Right now, Lanza said, Pathways involves the U.S. Army and a few other U.S. military partners as well, engaging with one country. He said he thinks in the future, these Pacific Pathways could be enhanced through the inclusion of even more nations.

"Perhaps there is an opportunities for multi-lateral pathways, where you have multiple countries working together," he said. "Right now it is just one country at a time, but could you combine different countries?"

Lanza said another enhancement to Pacific Pathways could be inclusion of multiple domains of battle, including air, space and cyber.

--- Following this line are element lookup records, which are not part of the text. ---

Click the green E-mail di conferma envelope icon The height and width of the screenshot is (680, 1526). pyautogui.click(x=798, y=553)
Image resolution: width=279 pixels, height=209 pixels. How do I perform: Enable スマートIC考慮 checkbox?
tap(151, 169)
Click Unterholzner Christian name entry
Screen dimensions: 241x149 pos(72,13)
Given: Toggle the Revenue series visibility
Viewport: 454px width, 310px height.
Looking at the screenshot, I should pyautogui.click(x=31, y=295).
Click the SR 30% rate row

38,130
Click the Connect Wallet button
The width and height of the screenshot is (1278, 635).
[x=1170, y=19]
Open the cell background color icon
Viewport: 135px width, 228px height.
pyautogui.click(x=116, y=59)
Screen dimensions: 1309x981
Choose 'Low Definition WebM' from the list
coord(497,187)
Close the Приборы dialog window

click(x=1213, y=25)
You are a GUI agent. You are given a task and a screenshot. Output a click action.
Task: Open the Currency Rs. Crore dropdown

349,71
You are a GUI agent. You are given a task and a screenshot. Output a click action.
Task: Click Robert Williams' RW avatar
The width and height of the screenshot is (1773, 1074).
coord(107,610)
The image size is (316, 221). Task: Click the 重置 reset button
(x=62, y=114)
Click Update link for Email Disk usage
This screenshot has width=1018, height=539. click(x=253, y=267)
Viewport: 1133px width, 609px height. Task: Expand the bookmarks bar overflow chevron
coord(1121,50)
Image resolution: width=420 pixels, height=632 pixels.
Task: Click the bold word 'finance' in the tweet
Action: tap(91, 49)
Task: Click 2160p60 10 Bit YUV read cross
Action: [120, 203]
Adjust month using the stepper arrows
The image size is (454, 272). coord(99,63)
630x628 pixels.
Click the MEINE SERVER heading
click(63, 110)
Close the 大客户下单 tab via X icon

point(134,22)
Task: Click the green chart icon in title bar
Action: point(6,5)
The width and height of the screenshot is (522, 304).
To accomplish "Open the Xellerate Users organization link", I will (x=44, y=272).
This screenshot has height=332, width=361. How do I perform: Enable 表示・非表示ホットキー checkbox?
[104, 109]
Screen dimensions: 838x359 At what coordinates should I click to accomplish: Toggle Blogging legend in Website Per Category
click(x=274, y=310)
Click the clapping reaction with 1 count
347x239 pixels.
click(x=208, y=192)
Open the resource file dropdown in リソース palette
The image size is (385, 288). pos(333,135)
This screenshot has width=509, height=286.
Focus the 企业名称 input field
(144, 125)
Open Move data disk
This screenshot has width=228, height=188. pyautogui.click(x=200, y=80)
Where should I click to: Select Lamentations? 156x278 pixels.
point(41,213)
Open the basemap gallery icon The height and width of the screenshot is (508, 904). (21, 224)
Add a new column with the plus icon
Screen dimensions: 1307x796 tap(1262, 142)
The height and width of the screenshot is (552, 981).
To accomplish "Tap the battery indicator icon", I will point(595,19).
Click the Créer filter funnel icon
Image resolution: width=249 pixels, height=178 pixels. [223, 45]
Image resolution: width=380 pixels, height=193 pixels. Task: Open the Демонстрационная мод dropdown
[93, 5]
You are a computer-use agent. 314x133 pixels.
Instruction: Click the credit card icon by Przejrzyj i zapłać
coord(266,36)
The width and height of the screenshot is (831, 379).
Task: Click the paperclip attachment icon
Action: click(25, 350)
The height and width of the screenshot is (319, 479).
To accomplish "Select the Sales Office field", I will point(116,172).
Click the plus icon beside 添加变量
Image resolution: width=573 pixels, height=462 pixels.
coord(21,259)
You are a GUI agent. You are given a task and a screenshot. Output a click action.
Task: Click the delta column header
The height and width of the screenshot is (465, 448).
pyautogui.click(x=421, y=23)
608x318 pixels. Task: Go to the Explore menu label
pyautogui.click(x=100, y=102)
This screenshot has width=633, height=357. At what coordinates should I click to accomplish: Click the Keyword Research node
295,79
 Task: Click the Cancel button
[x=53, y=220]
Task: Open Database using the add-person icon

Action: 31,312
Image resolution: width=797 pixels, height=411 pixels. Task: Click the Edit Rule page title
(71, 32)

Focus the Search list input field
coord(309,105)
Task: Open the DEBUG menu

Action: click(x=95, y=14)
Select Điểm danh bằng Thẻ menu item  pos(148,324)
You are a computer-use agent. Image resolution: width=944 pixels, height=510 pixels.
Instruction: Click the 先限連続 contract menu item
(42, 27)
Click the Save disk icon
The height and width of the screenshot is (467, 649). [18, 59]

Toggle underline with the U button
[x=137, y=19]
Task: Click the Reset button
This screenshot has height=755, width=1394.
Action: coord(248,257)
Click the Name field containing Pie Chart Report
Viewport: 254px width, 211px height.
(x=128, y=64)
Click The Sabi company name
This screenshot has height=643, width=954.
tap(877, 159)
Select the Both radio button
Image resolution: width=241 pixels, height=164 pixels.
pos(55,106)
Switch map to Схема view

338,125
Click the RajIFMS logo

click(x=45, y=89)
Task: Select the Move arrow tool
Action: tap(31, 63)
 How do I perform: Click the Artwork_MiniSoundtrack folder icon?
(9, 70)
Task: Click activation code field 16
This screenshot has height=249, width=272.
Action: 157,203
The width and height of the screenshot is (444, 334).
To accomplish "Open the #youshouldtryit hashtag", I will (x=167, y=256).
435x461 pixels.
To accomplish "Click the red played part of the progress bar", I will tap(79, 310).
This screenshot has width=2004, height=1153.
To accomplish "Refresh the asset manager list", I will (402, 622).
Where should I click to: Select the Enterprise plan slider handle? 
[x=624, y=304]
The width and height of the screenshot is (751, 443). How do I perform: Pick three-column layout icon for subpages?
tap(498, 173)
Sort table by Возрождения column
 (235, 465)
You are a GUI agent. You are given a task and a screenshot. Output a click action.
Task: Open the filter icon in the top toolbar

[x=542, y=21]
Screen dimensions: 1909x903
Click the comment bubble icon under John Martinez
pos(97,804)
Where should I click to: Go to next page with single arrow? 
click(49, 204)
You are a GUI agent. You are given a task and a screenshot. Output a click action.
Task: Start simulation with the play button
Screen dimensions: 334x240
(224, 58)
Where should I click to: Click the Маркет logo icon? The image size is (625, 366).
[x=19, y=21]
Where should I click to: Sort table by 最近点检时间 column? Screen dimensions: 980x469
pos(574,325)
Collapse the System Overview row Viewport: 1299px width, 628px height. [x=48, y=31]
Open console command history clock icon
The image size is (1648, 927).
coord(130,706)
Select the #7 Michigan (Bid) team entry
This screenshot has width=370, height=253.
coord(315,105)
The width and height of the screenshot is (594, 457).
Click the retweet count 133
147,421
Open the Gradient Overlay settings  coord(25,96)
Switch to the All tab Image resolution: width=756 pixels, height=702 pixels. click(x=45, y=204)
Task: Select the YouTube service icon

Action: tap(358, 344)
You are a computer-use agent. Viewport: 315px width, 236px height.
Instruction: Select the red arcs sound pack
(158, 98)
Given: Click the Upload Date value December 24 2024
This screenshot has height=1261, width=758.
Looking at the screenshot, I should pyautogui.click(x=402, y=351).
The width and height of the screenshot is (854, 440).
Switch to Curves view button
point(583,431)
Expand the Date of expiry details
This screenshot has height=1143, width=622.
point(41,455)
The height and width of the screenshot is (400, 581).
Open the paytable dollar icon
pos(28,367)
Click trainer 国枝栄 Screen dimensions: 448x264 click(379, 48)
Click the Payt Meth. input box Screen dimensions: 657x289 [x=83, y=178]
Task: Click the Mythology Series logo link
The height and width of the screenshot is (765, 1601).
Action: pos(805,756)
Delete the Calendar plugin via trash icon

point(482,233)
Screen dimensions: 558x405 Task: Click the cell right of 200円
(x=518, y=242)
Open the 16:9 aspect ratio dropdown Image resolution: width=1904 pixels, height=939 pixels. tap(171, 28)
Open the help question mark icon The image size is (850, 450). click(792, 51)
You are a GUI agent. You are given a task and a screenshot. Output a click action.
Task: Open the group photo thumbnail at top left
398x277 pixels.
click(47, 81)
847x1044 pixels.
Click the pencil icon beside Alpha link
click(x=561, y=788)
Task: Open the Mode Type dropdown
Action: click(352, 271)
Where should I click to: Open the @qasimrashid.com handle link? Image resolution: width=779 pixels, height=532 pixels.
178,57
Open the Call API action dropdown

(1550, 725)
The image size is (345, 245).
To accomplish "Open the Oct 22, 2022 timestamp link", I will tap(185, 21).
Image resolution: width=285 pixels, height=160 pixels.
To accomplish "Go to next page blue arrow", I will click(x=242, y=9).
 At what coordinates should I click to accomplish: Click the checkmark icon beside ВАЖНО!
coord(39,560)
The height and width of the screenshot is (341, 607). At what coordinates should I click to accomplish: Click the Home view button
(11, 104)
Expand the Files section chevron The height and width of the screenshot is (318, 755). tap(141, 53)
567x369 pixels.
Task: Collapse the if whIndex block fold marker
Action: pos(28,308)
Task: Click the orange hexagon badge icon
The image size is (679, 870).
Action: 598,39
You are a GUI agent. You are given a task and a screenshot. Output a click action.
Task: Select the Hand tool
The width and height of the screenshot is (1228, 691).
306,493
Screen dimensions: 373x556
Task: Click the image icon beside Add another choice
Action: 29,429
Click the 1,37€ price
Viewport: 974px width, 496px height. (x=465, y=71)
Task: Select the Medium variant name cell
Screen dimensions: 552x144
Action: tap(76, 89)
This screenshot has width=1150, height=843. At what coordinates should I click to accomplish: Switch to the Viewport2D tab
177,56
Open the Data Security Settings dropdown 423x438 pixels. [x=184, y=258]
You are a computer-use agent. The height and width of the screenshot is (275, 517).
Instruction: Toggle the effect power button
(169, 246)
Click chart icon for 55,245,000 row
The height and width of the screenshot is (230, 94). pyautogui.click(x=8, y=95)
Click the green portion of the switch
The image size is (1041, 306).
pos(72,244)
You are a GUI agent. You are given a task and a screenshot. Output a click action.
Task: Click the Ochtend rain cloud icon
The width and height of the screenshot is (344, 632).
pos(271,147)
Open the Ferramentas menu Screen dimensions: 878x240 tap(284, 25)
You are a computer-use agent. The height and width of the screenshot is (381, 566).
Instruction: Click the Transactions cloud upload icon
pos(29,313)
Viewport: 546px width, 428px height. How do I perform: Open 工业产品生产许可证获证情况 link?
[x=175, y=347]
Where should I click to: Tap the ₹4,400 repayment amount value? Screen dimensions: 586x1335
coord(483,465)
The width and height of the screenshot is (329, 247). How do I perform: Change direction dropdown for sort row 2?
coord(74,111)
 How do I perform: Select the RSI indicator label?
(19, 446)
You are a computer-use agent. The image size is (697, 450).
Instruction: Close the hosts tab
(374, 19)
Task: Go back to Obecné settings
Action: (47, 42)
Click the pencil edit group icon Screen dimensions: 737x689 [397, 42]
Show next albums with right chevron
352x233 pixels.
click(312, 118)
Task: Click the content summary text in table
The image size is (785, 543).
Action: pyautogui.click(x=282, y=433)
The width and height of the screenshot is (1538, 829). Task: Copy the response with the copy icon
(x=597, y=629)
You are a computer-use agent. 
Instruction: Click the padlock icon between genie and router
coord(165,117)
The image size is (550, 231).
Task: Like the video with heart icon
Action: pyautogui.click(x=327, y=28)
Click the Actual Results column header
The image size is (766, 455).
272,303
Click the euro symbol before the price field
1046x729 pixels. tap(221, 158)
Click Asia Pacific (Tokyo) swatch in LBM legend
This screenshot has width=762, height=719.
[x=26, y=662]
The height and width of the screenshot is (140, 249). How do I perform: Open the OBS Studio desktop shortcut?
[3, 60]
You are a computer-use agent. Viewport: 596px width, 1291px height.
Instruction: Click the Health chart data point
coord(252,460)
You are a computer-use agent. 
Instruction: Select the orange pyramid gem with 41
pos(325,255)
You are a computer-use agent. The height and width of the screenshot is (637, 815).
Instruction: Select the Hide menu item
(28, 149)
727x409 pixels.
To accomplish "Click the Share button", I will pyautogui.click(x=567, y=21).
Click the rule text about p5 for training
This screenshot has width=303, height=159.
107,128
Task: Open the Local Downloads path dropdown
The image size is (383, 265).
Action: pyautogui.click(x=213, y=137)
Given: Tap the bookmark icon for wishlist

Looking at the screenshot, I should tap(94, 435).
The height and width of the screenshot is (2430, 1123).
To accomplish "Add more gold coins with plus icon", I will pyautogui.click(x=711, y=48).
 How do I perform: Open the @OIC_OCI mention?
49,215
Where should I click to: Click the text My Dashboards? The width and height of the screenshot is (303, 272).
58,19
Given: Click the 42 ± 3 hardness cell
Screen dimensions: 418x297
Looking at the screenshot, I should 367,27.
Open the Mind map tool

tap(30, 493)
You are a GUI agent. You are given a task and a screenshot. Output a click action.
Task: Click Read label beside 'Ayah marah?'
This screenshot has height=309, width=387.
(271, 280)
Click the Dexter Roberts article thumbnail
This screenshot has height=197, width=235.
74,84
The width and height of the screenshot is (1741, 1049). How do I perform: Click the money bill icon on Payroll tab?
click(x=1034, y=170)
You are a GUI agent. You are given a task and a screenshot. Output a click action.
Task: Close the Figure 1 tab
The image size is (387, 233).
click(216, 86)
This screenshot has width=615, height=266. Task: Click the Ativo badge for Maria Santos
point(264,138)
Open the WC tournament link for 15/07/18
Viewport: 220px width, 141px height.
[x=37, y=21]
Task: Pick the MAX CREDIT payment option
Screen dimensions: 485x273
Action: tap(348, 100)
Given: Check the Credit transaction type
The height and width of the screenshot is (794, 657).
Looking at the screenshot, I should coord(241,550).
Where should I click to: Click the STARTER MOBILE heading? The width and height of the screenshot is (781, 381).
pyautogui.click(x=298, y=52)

The Pacific Pathways experience, Lanza said, has not just increased readiness for American Soldiers, it has also enhanced the partnerships between the United States and the partner countries that participate, he said.

"The intrinsic value that we get, when you see the U.S. military operate in these different countries, is it enhances the professional militaries of these other countries as well, which then leads to better governance and better stability," he said. "We see a growth in their professionalism, in their ability to be a professional military: the growth of their NCO corps and the growth of their leaders, as well as ours."